▶ [Instructions for the task] Print nothing but the lines below starting at the line that holds "The width and height of the screenshot is (1504, 761)." and ending at the line that holds "Image resolution: width=1000", including both, each exactly as written.

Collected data
════════════════════

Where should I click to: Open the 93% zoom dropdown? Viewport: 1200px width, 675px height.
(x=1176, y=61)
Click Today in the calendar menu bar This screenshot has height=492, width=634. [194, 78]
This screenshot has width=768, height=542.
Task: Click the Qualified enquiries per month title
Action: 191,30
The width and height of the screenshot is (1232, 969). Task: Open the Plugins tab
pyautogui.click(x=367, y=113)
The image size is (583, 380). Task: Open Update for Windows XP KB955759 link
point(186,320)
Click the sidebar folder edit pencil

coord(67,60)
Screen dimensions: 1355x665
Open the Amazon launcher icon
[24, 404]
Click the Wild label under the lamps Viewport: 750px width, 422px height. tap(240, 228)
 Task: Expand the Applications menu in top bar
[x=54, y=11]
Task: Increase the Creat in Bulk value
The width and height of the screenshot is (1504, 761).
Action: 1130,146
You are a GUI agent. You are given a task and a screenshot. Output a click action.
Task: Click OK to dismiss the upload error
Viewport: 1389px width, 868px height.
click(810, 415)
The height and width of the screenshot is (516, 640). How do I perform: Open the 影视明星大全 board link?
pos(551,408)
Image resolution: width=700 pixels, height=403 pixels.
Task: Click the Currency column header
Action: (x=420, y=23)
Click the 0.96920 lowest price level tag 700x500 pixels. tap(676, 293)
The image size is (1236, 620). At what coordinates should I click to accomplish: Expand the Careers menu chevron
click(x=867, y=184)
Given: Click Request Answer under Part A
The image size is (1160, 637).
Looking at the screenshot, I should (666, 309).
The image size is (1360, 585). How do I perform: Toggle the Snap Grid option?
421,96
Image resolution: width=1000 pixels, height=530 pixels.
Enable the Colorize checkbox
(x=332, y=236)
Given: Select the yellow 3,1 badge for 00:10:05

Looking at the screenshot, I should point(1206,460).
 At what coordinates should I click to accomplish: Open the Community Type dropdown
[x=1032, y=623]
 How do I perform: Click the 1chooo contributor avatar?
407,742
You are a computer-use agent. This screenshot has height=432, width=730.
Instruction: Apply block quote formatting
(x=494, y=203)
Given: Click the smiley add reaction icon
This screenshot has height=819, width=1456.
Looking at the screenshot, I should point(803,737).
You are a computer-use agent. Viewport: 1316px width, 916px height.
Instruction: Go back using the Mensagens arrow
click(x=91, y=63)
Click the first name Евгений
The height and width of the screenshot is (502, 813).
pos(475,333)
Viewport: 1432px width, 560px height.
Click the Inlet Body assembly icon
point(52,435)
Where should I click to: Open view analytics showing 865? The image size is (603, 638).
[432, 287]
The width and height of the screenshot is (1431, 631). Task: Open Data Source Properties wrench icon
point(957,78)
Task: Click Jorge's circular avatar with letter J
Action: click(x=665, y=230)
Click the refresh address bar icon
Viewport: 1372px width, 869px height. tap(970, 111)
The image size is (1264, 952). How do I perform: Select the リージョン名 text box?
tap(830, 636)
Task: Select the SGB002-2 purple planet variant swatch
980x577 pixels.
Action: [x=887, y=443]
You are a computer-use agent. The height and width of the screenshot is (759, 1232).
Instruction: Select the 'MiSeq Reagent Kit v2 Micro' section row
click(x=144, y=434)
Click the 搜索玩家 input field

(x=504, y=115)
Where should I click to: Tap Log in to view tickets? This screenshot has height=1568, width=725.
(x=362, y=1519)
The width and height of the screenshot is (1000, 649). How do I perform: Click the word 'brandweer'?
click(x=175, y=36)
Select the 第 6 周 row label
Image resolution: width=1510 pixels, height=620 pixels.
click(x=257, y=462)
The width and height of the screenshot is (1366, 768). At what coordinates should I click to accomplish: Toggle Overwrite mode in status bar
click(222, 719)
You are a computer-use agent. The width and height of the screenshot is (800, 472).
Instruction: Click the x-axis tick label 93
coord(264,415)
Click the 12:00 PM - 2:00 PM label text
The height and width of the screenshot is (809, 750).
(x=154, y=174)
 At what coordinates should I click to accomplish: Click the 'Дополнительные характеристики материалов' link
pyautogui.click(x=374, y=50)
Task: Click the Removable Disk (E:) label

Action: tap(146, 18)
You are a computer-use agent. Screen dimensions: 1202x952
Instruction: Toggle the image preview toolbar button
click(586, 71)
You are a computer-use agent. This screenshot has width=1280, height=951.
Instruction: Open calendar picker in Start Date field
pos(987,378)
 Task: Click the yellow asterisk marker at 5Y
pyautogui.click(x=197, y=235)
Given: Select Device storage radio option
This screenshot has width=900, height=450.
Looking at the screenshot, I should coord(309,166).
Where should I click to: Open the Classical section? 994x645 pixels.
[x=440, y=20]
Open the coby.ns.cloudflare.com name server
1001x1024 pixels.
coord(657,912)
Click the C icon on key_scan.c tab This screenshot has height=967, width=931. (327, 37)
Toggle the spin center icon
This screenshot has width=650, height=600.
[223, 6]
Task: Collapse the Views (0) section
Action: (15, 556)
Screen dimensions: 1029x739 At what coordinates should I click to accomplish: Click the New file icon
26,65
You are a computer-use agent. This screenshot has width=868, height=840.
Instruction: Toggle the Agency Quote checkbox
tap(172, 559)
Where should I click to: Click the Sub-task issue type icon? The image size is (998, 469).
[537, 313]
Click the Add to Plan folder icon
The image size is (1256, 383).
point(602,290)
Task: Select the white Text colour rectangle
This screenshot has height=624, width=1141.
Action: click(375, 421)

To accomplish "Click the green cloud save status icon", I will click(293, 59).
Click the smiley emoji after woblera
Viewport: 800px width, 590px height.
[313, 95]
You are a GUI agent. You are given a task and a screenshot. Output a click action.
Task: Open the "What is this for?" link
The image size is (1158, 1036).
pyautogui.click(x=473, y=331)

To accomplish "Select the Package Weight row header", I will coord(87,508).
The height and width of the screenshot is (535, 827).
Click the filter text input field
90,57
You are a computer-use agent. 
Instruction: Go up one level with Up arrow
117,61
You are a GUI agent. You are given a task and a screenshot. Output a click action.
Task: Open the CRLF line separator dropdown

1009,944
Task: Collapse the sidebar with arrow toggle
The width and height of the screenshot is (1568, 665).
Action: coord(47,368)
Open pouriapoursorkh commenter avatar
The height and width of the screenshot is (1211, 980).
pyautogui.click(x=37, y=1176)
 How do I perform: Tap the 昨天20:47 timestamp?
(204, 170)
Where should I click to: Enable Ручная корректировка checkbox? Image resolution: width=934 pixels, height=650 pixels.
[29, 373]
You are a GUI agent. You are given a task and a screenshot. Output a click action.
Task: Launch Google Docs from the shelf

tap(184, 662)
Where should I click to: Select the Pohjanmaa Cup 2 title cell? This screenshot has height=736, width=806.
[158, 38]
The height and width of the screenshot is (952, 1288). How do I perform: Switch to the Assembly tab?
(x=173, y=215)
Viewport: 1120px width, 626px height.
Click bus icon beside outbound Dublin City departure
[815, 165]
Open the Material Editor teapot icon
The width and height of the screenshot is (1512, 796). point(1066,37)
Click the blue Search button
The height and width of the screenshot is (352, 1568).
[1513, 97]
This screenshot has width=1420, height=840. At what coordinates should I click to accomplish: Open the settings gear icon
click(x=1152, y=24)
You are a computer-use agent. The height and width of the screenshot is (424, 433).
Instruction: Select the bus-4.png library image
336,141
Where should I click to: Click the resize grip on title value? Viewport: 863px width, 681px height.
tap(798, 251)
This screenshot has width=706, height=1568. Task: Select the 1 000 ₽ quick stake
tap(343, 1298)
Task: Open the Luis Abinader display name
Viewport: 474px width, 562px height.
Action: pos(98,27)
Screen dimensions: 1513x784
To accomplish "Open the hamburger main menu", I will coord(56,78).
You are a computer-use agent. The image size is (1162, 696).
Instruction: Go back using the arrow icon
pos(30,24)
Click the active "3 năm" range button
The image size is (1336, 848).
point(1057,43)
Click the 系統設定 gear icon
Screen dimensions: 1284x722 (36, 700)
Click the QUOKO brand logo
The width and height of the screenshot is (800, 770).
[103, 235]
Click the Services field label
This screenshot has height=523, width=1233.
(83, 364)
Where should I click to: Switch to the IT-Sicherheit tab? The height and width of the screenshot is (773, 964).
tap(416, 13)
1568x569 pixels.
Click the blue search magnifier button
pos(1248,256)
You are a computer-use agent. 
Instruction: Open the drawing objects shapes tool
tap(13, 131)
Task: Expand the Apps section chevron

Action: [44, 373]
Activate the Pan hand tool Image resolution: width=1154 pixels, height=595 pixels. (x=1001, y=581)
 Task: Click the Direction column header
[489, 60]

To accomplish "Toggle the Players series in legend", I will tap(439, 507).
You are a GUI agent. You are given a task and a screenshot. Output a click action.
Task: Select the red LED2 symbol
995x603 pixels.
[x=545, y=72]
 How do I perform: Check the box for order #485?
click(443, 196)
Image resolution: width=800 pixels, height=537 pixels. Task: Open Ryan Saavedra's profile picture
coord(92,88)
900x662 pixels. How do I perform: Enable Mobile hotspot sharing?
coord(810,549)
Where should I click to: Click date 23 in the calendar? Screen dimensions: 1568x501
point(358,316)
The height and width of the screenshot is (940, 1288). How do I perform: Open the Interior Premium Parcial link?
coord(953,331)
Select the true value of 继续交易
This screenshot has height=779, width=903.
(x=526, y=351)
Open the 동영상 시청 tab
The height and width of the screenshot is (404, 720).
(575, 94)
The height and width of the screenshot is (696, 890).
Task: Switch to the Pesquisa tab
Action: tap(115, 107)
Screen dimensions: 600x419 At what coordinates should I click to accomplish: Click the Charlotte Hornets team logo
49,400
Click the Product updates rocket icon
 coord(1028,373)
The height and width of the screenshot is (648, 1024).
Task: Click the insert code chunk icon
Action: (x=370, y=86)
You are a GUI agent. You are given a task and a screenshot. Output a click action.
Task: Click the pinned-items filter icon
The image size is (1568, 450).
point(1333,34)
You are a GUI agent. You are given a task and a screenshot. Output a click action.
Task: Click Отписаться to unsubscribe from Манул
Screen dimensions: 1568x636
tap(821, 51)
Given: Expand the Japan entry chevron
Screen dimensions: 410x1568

════════════════════

▶ [Exercise solution]
The width and height of the screenshot is (1504, 761).
Action: 1130,146
You are a GUI agent. You are given a task and a screenshot. Output a click action.
Task: Click OK to dismiss the upload error
Viewport: 1389px width, 868px height.
click(810, 415)
The height and width of the screenshot is (516, 640). How do I perform: Open the 影视明星大全 board link?
pos(551,408)
Image resolution: width=700 pixels, height=403 pixels.
Task: Click the Currency column header
Action: (x=420, y=23)
Click the 0.96920 lowest price level tag 700x500 pixels. tap(676, 293)
The image size is (1236, 620). At what coordinates should I click to accomplish: Expand the Careers menu chevron
click(x=867, y=184)
Given: Click Request Answer under Part A
The image size is (1160, 637).
Looking at the screenshot, I should (666, 309).
The image size is (1360, 585). How do I perform: Toggle the Snap Grid option?
421,96
Image resolution: width=1000 pixels, height=530 pixels.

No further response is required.